Arctic Race of Norway

Race details
- Date: August
- Region: Norway
- English name: Arctic Race of Norway
- Discipline: Road
- Competition: UCI ProSeries
- Type: Stage race
- Organiser: Amaury Sport Organisation
- Race director: Claude Rach
- Web site: www.arctic-race-of-norway.com

History
- First edition: 2013
- Editions: 13 (as of 2026)
- First winner: Thor Hushovd (NOR)
- Most recent: Thomas Silva (URU)

= Arctic Race of Norway =

Norwegian cycling stage race

The Arctic Race of Norway is an annual multiple stage bicycle race held in northern Norway. The first edition was in 2013, lasting four days from 8 August to 11 August. The organising partners are Amaury Sport Organisation (ASO) and Arctic Race of Norway (AS).

The race is an official UCI-sponsored event, and has been placed as part of the Europe Tour. The first two editions were rated as 2.1 events. From 2015 it was rated as a 2.HC event. The race became part of the new UCI ProSeries in 2020.

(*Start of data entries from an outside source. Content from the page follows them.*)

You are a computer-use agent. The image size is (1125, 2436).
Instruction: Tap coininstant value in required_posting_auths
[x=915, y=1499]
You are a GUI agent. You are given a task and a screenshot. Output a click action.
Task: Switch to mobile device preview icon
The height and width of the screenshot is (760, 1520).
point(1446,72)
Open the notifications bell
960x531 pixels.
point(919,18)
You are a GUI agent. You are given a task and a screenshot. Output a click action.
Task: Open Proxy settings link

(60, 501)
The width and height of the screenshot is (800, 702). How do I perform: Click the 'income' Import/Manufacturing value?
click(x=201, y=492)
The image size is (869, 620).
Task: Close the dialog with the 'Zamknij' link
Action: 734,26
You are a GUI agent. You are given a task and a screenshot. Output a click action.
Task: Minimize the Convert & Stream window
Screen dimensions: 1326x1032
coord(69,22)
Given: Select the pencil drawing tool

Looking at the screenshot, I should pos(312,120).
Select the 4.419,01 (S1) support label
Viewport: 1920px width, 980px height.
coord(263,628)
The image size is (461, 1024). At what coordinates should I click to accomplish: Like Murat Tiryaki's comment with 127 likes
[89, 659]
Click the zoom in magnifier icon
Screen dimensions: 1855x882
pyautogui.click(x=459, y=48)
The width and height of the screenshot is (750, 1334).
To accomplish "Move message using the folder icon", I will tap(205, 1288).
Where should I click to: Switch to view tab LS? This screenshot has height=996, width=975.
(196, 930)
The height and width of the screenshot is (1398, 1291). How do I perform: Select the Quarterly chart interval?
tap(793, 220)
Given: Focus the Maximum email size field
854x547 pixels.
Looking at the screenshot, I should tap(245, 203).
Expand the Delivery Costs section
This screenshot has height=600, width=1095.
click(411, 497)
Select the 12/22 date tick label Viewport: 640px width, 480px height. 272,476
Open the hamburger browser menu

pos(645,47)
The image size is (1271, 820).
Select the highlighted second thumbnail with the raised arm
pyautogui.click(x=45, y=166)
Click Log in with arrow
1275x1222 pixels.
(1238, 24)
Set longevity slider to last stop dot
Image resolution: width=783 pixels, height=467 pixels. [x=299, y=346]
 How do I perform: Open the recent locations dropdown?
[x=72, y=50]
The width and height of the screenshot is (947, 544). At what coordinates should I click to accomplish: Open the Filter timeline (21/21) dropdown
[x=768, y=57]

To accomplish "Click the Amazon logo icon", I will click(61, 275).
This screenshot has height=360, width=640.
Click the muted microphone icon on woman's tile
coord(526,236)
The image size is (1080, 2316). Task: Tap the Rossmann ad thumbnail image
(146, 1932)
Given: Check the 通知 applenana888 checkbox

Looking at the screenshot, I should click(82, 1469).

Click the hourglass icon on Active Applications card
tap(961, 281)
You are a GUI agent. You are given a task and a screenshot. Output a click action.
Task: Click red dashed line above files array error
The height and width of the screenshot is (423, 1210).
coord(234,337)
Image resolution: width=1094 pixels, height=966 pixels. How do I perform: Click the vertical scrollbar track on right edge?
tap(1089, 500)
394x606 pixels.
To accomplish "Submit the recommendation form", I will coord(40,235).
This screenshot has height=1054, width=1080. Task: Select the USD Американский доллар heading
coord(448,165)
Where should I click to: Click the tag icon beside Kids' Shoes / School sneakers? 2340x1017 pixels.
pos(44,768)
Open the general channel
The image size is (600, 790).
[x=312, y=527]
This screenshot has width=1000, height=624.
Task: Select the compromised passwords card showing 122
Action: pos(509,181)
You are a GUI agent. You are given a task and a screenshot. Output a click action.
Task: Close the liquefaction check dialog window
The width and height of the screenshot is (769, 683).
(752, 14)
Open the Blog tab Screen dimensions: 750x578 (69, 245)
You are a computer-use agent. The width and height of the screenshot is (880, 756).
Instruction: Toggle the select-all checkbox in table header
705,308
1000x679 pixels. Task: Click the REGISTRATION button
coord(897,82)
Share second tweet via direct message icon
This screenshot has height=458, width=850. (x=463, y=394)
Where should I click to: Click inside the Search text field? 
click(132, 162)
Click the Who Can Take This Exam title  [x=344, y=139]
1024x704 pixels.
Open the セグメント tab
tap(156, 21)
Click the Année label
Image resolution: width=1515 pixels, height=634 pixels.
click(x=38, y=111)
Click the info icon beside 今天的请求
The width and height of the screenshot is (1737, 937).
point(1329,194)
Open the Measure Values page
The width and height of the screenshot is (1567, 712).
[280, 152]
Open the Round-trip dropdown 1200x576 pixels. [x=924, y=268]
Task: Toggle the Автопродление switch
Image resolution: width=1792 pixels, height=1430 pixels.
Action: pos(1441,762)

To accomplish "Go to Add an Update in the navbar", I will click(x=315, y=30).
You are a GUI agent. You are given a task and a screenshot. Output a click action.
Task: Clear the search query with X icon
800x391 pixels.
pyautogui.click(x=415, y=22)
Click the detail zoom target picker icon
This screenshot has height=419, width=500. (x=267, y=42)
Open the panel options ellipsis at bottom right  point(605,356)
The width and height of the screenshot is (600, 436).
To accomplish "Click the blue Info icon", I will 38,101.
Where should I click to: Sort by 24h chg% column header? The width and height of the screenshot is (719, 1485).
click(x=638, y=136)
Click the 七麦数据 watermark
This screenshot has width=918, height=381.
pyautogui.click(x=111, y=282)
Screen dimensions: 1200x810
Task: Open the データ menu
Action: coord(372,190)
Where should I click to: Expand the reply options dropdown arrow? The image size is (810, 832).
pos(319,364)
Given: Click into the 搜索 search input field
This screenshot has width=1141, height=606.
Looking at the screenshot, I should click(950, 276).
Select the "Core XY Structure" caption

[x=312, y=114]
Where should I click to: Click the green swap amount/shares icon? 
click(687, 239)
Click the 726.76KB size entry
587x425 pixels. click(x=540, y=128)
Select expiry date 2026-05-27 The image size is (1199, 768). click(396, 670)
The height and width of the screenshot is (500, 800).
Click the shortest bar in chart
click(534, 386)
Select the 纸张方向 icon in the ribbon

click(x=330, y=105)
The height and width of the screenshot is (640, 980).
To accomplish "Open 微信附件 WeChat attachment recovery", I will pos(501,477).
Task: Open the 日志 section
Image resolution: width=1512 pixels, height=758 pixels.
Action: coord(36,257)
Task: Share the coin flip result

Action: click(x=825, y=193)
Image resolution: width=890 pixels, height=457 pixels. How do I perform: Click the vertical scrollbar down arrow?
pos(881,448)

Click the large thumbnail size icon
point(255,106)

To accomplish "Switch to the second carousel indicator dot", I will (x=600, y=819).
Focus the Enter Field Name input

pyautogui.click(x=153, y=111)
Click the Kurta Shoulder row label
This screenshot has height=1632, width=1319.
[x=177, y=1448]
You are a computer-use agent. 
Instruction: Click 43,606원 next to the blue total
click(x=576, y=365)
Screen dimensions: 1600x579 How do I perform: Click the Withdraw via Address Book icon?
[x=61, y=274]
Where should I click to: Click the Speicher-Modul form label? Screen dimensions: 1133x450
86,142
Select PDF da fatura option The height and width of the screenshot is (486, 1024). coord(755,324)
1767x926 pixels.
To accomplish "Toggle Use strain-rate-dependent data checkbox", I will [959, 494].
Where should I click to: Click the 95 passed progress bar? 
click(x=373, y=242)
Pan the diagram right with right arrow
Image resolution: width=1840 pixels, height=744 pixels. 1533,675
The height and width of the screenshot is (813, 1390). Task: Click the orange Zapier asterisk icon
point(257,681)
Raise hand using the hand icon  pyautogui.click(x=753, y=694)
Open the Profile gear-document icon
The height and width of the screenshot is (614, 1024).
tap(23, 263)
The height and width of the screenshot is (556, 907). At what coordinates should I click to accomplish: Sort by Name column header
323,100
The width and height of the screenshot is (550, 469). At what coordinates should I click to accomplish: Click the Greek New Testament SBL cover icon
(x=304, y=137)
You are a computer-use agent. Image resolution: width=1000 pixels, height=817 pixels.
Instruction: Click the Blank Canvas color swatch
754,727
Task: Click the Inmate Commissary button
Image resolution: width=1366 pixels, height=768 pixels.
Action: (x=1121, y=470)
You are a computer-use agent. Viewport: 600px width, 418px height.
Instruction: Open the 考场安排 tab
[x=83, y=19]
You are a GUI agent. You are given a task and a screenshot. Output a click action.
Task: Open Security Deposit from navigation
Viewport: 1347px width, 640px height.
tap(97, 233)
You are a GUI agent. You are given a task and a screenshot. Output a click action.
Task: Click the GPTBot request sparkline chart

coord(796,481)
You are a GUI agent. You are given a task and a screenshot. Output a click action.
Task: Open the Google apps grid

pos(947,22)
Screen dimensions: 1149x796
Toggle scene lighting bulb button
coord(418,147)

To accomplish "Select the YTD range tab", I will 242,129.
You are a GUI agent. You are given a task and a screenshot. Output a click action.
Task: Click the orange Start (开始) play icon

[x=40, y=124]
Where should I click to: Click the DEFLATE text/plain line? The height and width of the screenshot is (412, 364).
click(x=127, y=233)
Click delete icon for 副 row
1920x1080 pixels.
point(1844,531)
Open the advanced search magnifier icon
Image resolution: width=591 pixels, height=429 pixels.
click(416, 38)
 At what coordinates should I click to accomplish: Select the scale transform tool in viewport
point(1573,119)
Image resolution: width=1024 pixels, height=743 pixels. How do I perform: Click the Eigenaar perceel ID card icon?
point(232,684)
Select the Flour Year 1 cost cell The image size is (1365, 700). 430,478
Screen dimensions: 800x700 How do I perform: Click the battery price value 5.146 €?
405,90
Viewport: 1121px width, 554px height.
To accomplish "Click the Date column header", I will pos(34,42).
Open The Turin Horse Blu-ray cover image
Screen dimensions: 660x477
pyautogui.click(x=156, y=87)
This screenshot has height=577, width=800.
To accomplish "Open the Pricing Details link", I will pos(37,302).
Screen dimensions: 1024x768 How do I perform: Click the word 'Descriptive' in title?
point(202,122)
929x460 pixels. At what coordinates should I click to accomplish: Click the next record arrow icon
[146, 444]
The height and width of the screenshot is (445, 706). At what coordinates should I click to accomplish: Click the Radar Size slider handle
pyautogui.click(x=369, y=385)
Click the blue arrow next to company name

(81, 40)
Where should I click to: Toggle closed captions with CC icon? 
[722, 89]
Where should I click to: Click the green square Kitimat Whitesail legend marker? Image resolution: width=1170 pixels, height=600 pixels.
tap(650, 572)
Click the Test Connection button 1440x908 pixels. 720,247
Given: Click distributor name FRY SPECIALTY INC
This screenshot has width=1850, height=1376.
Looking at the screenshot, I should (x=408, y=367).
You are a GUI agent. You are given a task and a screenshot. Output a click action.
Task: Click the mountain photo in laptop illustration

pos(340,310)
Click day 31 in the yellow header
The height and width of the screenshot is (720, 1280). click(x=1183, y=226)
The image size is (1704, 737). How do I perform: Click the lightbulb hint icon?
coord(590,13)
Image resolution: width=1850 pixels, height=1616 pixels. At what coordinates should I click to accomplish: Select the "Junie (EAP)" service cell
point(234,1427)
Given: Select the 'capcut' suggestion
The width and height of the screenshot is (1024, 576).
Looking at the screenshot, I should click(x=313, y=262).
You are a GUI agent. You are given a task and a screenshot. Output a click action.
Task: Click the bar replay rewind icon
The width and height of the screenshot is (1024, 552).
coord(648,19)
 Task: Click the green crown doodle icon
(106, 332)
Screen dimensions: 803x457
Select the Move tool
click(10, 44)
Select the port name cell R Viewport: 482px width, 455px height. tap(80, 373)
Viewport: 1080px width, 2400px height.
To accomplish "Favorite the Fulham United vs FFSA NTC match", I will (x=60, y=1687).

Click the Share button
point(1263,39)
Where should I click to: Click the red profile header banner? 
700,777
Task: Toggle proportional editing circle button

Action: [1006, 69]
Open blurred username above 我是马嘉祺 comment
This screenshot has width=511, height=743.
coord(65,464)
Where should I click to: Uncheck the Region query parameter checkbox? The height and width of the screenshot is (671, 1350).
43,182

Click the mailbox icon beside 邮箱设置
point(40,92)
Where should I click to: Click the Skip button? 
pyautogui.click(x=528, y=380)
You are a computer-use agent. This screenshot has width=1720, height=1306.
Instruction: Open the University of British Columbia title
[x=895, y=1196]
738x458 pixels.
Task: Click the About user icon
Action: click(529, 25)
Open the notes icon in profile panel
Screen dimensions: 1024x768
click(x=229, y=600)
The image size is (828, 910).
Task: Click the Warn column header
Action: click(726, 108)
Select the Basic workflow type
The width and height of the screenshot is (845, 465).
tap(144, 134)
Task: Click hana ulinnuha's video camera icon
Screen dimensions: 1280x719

In 2026, the race started in Evenes and ended in Narvik.

==Winners==

| Year | Country | Rider | Team |
| 2013 | Norway | Thor Hushovd | BMC Racing Team |
| 2014 | Netherlands | Steven Kruijswijk | Belkin Pro Cycling |
| 2015 | Estonia | Rein Taaramäe | Astana |
| 2016 | Italy | Gianni Moscon | Team Sky |
| 2017 | Belgium | Dylan Teuns | BMC Racing Team |
| 2018 | Russia | Sergey Chernetskiy | Astana |
| 2019 | Kazakhstan | Alexey Lutsenko | Astana |
| 2020 | No race due to COVID-19 pandemic |  |  |  |
| 2021 | Belgium | Ben Hermans | Israel Start-Up Nation |
| 2022 | Norway | Andreas Leknessund | Team DSM |
| 2023 | Great Britain | Stephen Williams | Israel–Premier Tech |
| 2024 | Denmark | Magnus Cort | Uno-X Mobility |
| 2025 | New Zealand | Corbin Strong | Israel–Premier Tech |
| 2026 | Uruguay | Guillermo Thomas Silva | XDS Astana Team |

==Classifications==
As of the 2023 edition, the jerseys worn by the leaders of the individual classifications are:
- Midnight Sun Jersey – Worn by the leader of the general classification.
- Blue Jersey – Worn by the leader of the points classification.
- Peacock Jersey – Worn by the leader of the climbing classification.
- Red and white Jersey – Worn by the best rider under 23 years of age on the overall classification.
- Viking Jersey (Red, white, and blue) – Worn by the stage's best team mate (as chosen by viewers/social media).
- Yellow number Jersey – Worn by the best team with the best performance in the general classification.
- Red number Jersey – Worn by the leader of the combativity classification.